The number of lines holding "computer" in the listing below is all you should give.

** Opening DATASET block **

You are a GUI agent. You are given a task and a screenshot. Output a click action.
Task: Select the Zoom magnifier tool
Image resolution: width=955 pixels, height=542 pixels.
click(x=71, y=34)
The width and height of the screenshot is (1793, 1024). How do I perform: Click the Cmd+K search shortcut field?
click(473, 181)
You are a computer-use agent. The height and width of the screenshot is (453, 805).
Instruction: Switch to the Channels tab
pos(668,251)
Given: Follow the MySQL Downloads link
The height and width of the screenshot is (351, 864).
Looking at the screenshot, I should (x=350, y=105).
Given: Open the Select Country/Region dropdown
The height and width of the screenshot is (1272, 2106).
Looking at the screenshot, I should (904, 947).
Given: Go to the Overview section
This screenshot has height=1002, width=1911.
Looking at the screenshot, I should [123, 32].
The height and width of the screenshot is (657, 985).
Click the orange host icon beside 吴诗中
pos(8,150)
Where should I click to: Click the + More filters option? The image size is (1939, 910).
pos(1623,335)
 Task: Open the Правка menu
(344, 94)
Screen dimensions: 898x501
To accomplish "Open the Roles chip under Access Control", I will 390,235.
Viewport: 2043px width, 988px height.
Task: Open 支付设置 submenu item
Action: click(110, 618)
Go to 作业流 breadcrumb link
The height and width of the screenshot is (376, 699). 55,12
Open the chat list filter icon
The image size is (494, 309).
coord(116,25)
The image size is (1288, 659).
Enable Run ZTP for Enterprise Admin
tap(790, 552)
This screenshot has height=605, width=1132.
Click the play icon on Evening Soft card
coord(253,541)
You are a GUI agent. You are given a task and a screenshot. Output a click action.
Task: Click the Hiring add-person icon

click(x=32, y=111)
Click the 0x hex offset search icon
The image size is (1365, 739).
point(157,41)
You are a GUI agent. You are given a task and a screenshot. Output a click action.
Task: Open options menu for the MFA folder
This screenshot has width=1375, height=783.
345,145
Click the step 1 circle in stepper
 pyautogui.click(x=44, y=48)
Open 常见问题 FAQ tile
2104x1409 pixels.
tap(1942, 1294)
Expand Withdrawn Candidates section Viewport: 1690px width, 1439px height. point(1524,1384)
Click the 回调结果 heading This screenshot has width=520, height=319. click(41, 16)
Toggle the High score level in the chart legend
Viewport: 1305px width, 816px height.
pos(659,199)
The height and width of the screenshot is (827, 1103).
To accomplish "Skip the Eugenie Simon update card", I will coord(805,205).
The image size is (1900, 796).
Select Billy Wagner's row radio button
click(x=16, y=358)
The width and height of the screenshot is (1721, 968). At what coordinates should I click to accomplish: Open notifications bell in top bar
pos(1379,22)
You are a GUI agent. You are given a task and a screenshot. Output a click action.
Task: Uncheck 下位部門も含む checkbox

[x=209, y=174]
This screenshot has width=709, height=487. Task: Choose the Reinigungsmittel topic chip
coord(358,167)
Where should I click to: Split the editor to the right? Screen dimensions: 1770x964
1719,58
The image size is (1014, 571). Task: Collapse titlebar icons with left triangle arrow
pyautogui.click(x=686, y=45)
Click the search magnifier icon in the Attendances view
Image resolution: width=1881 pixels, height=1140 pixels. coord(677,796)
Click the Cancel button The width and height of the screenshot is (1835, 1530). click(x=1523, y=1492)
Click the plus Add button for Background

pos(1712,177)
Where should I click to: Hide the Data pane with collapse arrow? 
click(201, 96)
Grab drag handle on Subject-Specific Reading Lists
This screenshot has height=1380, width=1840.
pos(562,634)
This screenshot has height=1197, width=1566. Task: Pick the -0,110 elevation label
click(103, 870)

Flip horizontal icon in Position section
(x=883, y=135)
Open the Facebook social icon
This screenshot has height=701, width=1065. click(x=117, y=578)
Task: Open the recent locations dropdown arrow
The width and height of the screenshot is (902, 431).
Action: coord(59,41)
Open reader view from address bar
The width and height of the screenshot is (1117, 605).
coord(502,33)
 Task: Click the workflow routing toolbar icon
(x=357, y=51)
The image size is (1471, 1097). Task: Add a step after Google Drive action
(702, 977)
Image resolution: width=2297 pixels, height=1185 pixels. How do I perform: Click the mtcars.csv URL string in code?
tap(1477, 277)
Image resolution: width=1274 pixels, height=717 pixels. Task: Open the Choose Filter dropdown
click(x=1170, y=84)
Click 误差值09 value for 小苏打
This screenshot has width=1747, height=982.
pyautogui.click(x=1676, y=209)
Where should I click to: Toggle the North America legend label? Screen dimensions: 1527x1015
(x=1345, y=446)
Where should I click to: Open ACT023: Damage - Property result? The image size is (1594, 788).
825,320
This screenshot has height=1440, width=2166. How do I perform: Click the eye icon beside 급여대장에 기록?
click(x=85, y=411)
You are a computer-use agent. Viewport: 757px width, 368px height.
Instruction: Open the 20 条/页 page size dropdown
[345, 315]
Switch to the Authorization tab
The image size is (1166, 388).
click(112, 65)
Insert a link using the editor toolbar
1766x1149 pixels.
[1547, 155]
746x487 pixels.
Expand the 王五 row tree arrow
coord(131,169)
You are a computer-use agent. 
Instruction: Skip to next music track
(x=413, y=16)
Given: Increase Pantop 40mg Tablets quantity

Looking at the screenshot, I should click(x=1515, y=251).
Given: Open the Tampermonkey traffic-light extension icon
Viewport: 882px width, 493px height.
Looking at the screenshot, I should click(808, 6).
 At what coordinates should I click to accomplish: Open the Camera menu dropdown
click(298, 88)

** Closing DATASET block **

### SOLVED EXERCISE
3